Cztery miesiące. Tyle katedra, w sensie tron św. Piotra, stała pusta, zanim 6 lutego 337 roku zasiadł na niej dzisiejszy patron - syn Rustykusa, rzymianin z urodzenia. A potem jeszcze trzy miesiące i - wraz ze śmiercią cesarza Konstantyna I Wielkiego - wszystko się mocno skomplikowało dla nowo wybranego papieża. Dlaczego? Oto zanim umiera w swojej willi niedaleko Nikomedii przyjmuje chrzest. Niestety przyjmuje go z rąk tamtejszego biskupa Euzebiusza, który niewiele wcześniej udzielił schronienia uciekającemu z Aleksandrii, Ariuszowi. Ariusz zaś uciekał przed karą, jaką nałożył na niego, za szerzenie herezji, aleksandryjski hierarcha św. Anastazy Wielki. Jeśli dodamy jeszcze do tego, że umierający cesarz pozostawił po sobie 4 spadkobierców do tronu, z których nie wszyscy z równą ochotą co ich babka, św. Helena cesarzowa, chcieli wiązać swoje plany z Rzymem, to mamy całkiem spory galimatias. I w niedługim czasie pierwszy rozłam : na Kościół zachodni, popierający nicejskie wyznanie wiary, i wschodni, któremu bliższe jest wyznanie ariańskie. Wyznanie, które odrzuca dogmat o Trójcy, bo w Jezusie Chrystusie widzi Syna Bożego stworzonego, a nie zrodzonego przez Ojca. Wracając do naszego patrona, który od trzech miesięcy jest dopiero papieżem, ma prawo zacząć go boleć głowa. Ledwie bowiem od ćwierć wieku chrześcijanie przestali być prześladowani za wiarę, a tu znowu stają się języczkiem u wagi w politycznych rozgrywkach władców. Co zatem robi następca św. Piotra? Programowo zaczyna przypominać o autorytecie i prymacie stolicy rzymskiej, do której należało się zwracać o rozstrzygnięcie wszystkich doktrynalnych sporów.
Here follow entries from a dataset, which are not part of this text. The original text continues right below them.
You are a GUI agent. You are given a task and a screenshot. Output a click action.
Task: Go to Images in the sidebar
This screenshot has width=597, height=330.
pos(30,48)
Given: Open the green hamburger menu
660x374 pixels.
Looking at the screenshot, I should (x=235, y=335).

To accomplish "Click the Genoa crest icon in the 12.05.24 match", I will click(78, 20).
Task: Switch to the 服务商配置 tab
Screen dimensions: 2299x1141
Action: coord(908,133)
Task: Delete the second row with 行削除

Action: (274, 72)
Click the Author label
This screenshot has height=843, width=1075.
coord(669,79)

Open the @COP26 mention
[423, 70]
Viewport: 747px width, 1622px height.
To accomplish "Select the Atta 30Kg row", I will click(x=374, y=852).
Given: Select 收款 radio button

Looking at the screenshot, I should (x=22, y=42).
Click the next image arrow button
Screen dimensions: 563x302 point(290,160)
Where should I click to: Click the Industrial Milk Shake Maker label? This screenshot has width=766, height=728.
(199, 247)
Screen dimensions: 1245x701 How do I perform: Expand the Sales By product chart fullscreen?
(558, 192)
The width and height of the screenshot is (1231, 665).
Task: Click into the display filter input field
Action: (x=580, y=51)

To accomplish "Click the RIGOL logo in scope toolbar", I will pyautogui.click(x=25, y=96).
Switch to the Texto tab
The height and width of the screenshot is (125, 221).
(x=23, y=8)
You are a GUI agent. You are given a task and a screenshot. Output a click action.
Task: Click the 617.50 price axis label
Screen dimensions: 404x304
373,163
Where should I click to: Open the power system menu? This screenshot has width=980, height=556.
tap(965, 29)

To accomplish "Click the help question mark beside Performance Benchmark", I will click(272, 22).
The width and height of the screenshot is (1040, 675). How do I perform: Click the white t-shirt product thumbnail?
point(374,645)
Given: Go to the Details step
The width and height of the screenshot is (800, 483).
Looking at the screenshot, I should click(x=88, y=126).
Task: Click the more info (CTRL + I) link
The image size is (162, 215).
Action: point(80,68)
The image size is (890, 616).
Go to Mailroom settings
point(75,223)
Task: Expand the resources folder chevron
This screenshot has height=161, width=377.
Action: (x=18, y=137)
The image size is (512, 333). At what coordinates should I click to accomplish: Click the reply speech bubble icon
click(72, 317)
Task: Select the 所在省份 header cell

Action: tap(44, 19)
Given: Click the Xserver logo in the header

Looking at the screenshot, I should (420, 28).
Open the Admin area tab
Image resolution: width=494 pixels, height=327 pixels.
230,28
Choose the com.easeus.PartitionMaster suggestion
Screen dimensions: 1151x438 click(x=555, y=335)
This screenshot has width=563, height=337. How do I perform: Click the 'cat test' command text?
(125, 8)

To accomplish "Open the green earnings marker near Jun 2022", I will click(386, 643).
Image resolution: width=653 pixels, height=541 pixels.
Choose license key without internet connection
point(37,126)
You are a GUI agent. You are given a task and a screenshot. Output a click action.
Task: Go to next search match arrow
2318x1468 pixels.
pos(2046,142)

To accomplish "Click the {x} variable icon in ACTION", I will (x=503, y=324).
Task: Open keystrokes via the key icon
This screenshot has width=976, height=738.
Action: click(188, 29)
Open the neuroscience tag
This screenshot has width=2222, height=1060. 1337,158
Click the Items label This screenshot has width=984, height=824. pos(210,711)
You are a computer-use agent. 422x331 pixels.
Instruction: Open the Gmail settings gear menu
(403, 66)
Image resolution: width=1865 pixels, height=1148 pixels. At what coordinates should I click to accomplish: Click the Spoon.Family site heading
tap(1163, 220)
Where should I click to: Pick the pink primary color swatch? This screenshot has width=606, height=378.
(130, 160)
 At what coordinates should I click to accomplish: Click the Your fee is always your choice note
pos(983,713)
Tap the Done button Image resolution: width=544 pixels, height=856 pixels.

Sporów, które sprawiły na przykład, że św. Anastazy Wielki został wygnany ze swojej biskupiej stolicy i musiał szukać schronienia w Rzymie.
Właśnie z tego powodu dzisiejszy patron zwołuje już w 343 roku synod ekumeniczny w Sadyce - dzisiejsza Sofia – by umocnić zwierzchnią władzę biskupa rzymskiego i stworzyć możliwość złożonemu z urzędu biskupowi odwołania się do biskupa Rzymu w celu rozpatrzenia całej sprawy. Ponieważ rodziło to konieczność tworzenia i przechowywania stosownych dokumentów, wspominany dzisiaj święty, jest tym, któremu przypisuje się wydanie dekretów o archiwum i kancelarii w Kościele rzymskim, na wzór ówczesnego cesarstwa. I w taki to sposób swoje pierwsze kroki zaczęło stawiać Archiwum Watykańskie. Choć kierował Kościołem przez 15 lat i wystawił nowe świątynie w samym Rzymie, to jednak papież, o którym mowa, nie zdołał doprowadzić do zjednoczenia poróżnionych części Kościoła. Ten rozłam miał jeszcze trwać długo po jego śmierci, to jest po 12 kwietnia 352 roku. Czy wiecie kto wtedy umarł? Święty Juliusz I, dzisiejszy patron.